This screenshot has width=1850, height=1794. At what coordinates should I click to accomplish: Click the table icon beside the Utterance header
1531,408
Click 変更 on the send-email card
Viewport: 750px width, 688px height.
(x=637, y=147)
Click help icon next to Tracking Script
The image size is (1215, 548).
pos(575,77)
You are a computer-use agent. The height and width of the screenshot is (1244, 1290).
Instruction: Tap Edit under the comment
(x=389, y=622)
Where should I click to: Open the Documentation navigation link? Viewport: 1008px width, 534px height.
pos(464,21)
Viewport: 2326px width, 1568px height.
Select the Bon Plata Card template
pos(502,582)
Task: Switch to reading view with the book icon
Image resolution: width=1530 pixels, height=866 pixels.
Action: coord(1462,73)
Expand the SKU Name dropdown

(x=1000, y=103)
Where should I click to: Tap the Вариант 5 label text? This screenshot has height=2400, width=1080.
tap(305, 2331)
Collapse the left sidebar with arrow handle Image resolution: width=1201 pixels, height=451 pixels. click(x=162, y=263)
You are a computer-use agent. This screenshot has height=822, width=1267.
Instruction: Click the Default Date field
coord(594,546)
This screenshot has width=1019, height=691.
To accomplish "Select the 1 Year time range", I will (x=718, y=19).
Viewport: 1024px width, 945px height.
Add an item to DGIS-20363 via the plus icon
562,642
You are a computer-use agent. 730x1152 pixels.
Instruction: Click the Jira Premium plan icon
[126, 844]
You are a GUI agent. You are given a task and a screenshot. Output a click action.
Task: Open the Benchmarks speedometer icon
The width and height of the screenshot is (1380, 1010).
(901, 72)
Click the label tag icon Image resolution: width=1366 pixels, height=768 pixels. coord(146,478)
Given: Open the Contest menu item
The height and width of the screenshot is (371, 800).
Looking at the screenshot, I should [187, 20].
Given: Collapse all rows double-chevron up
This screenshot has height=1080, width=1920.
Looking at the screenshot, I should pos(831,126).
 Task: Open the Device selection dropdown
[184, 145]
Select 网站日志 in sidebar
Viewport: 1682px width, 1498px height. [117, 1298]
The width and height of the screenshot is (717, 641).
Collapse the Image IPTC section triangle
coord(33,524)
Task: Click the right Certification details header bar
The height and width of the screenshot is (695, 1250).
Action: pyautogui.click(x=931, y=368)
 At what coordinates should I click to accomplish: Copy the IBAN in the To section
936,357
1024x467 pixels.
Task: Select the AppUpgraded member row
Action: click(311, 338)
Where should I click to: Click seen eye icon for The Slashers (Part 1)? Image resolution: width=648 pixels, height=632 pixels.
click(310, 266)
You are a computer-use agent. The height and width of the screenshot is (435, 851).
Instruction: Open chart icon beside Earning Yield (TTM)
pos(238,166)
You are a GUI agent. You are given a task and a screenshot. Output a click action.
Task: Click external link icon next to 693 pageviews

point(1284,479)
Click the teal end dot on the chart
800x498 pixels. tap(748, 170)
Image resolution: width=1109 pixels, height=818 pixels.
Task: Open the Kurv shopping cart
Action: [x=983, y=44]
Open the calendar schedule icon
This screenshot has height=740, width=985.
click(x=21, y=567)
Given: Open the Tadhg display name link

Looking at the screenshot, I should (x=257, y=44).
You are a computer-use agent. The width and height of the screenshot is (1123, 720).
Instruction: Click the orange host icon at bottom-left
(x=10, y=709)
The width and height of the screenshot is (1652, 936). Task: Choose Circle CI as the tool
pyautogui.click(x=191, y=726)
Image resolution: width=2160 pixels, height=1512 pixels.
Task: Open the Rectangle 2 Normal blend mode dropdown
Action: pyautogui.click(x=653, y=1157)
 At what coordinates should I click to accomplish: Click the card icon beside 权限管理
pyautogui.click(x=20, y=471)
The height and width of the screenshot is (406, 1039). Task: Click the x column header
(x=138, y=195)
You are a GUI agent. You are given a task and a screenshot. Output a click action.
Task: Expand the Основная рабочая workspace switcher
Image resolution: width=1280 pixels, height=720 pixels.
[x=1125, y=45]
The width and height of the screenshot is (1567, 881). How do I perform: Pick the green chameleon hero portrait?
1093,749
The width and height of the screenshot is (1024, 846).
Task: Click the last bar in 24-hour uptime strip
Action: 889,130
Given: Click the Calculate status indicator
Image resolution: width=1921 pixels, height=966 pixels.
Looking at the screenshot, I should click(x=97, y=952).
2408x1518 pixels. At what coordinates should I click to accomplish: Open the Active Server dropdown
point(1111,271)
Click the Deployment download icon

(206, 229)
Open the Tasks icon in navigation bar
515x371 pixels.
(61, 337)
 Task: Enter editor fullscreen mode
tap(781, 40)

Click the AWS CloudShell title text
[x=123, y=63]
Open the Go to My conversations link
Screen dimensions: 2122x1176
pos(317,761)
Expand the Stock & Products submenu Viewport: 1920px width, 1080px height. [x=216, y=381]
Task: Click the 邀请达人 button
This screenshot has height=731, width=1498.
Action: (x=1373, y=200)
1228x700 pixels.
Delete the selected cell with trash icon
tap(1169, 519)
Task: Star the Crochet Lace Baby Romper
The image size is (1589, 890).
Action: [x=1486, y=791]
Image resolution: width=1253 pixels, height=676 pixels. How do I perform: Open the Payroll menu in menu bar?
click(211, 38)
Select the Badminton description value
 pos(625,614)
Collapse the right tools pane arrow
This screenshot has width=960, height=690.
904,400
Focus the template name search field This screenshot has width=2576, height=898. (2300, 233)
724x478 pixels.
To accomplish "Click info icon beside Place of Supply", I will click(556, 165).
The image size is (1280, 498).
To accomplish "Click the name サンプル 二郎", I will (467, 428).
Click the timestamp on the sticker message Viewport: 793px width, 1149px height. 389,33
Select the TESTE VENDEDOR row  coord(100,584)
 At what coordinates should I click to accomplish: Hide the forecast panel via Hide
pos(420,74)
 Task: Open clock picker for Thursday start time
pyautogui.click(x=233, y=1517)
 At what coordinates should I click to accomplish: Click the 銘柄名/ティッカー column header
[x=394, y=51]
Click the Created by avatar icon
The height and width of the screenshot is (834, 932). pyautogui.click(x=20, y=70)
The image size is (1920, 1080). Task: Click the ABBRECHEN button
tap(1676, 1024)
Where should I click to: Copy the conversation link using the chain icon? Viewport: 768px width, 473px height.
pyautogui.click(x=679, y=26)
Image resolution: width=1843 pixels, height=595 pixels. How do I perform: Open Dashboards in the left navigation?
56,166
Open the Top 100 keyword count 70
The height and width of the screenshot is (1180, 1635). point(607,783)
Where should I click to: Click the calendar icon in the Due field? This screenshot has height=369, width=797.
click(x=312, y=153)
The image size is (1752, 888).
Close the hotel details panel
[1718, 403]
^^^^^^^^
**Consigne:** Recopiez la liste ci-dessus en entier, ligne par ligne, sans rien y changer.

**Résultat:**
This screenshot has width=1850, height=1794. At what coordinates should I click to accomplish: Click the table icon beside the Utterance header
1531,408
Click 変更 on the send-email card
Viewport: 750px width, 688px height.
(x=637, y=147)
Click help icon next to Tracking Script
The image size is (1215, 548).
pos(575,77)
You are a computer-use agent. The height and width of the screenshot is (1244, 1290).
Instruction: Tap Edit under the comment
(x=389, y=622)
Where should I click to: Open the Documentation navigation link? Viewport: 1008px width, 534px height.
pos(464,21)
Viewport: 2326px width, 1568px height.
Select the Bon Plata Card template
pos(502,582)
Task: Switch to reading view with the book icon
Image resolution: width=1530 pixels, height=866 pixels.
Action: coord(1462,73)
Expand the SKU Name dropdown

(x=1000, y=103)
Where should I click to: Tap the Вариант 5 label text? This screenshot has height=2400, width=1080.
tap(305, 2331)
Collapse the left sidebar with arrow handle Image resolution: width=1201 pixels, height=451 pixels. click(x=162, y=263)
You are a computer-use agent. This screenshot has height=822, width=1267.
Instruction: Click the Default Date field
coord(594,546)
This screenshot has width=1019, height=691.
To accomplish "Select the 1 Year time range", I will (x=718, y=19).
Viewport: 1024px width, 945px height.
Add an item to DGIS-20363 via the plus icon
562,642
You are a computer-use agent. 730x1152 pixels.
Instruction: Click the Jira Premium plan icon
[126, 844]
You are a GUI agent. You are given a task and a screenshot. Output a click action.
Task: Open the Benchmarks speedometer icon
The width and height of the screenshot is (1380, 1010).
(901, 72)
Click the label tag icon Image resolution: width=1366 pixels, height=768 pixels. coord(146,478)
Given: Open the Contest menu item
The height and width of the screenshot is (371, 800).
Looking at the screenshot, I should [187, 20].
Given: Collapse all rows double-chevron up
This screenshot has height=1080, width=1920.
Looking at the screenshot, I should pos(831,126).
 Task: Open the Device selection dropdown
[184, 145]
Select 网站日志 in sidebar
Viewport: 1682px width, 1498px height. [117, 1298]
The width and height of the screenshot is (717, 641).
Collapse the Image IPTC section triangle
coord(33,524)
Task: Click the right Certification details header bar
The height and width of the screenshot is (695, 1250).
Action: pyautogui.click(x=931, y=368)
 At what coordinates should I click to accomplish: Copy the IBAN in the To section
936,357
1024x467 pixels.
Task: Select the AppUpgraded member row
Action: click(311, 338)
Where should I click to: Click seen eye icon for The Slashers (Part 1)? Image resolution: width=648 pixels, height=632 pixels.
click(310, 266)
You are a computer-use agent. The height and width of the screenshot is (435, 851).
Instruction: Open chart icon beside Earning Yield (TTM)
pos(238,166)
You are a GUI agent. You are given a task and a screenshot. Output a click action.
Task: Click external link icon next to 693 pageviews

point(1284,479)
Click the teal end dot on the chart
800x498 pixels. tap(748, 170)
Image resolution: width=1109 pixels, height=818 pixels.
Task: Open the Kurv shopping cart
Action: [x=983, y=44]
Open the calendar schedule icon
This screenshot has height=740, width=985.
click(x=21, y=567)
Given: Open the Tadhg display name link

Looking at the screenshot, I should (x=257, y=44).
You are a computer-use agent. The width and height of the screenshot is (1123, 720).
Instruction: Click the orange host icon at bottom-left
(x=10, y=709)
The width and height of the screenshot is (1652, 936). Task: Choose Circle CI as the tool
pyautogui.click(x=191, y=726)
Image resolution: width=2160 pixels, height=1512 pixels.
Task: Open the Rectangle 2 Normal blend mode dropdown
Action: pyautogui.click(x=653, y=1157)
 At what coordinates should I click to accomplish: Click the card icon beside 权限管理
pyautogui.click(x=20, y=471)
The height and width of the screenshot is (406, 1039). Task: Click the x column header
(x=138, y=195)
You are a GUI agent. You are given a task and a screenshot. Output a click action.
Task: Expand the Основная рабочая workspace switcher
Image resolution: width=1280 pixels, height=720 pixels.
[x=1125, y=45]
The width and height of the screenshot is (1567, 881). How do I perform: Pick the green chameleon hero portrait?
1093,749
The width and height of the screenshot is (1024, 846).
Task: Click the last bar in 24-hour uptime strip
Action: 889,130
Given: Click the Calculate status indicator
Image resolution: width=1921 pixels, height=966 pixels.
Looking at the screenshot, I should click(x=97, y=952).
2408x1518 pixels. At what coordinates should I click to accomplish: Open the Active Server dropdown
point(1111,271)
Click the Deployment download icon

(206, 229)
Open the Tasks icon in navigation bar
515x371 pixels.
(61, 337)
 Task: Enter editor fullscreen mode
tap(781, 40)

Click the AWS CloudShell title text
[x=123, y=63]
Open the Go to My conversations link
Screen dimensions: 2122x1176
pos(317,761)
Expand the Stock & Products submenu Viewport: 1920px width, 1080px height. [x=216, y=381]
Task: Click the 邀请达人 button
This screenshot has height=731, width=1498.
Action: (x=1373, y=200)
1228x700 pixels.
Delete the selected cell with trash icon
tap(1169, 519)
Task: Star the Crochet Lace Baby Romper
The image size is (1589, 890).
Action: [x=1486, y=791]
Image resolution: width=1253 pixels, height=676 pixels. How do I perform: Open the Payroll menu in menu bar?
click(211, 38)
Select the Badminton description value
 pos(625,614)
Collapse the right tools pane arrow
This screenshot has width=960, height=690.
904,400
Focus the template name search field This screenshot has width=2576, height=898. (2300, 233)
724x478 pixels.
To accomplish "Click info icon beside Place of Supply", I will click(556, 165).
The image size is (1280, 498).
To accomplish "Click the name サンプル 二郎", I will (467, 428).
Click the timestamp on the sticker message Viewport: 793px width, 1149px height. 389,33
Select the TESTE VENDEDOR row  coord(100,584)
 At what coordinates should I click to accomplish: Hide the forecast panel via Hide
pos(420,74)
 Task: Open clock picker for Thursday start time
pyautogui.click(x=233, y=1517)
 At what coordinates should I click to accomplish: Click the 銘柄名/ティッカー column header
[x=394, y=51]
Click the Created by avatar icon
The height and width of the screenshot is (834, 932). pyautogui.click(x=20, y=70)
The image size is (1920, 1080). Task: Click the ABBRECHEN button
tap(1676, 1024)
Where should I click to: Copy the conversation link using the chain icon? Viewport: 768px width, 473px height.
pyautogui.click(x=679, y=26)
Image resolution: width=1843 pixels, height=595 pixels. How do I perform: Open Dashboards in the left navigation?
56,166
Open the Top 100 keyword count 70
The height and width of the screenshot is (1180, 1635). point(607,783)
Where should I click to: Click the calendar icon in the Due field? This screenshot has height=369, width=797.
click(x=312, y=153)
The image size is (1752, 888).
Close the hotel details panel
[1718, 403]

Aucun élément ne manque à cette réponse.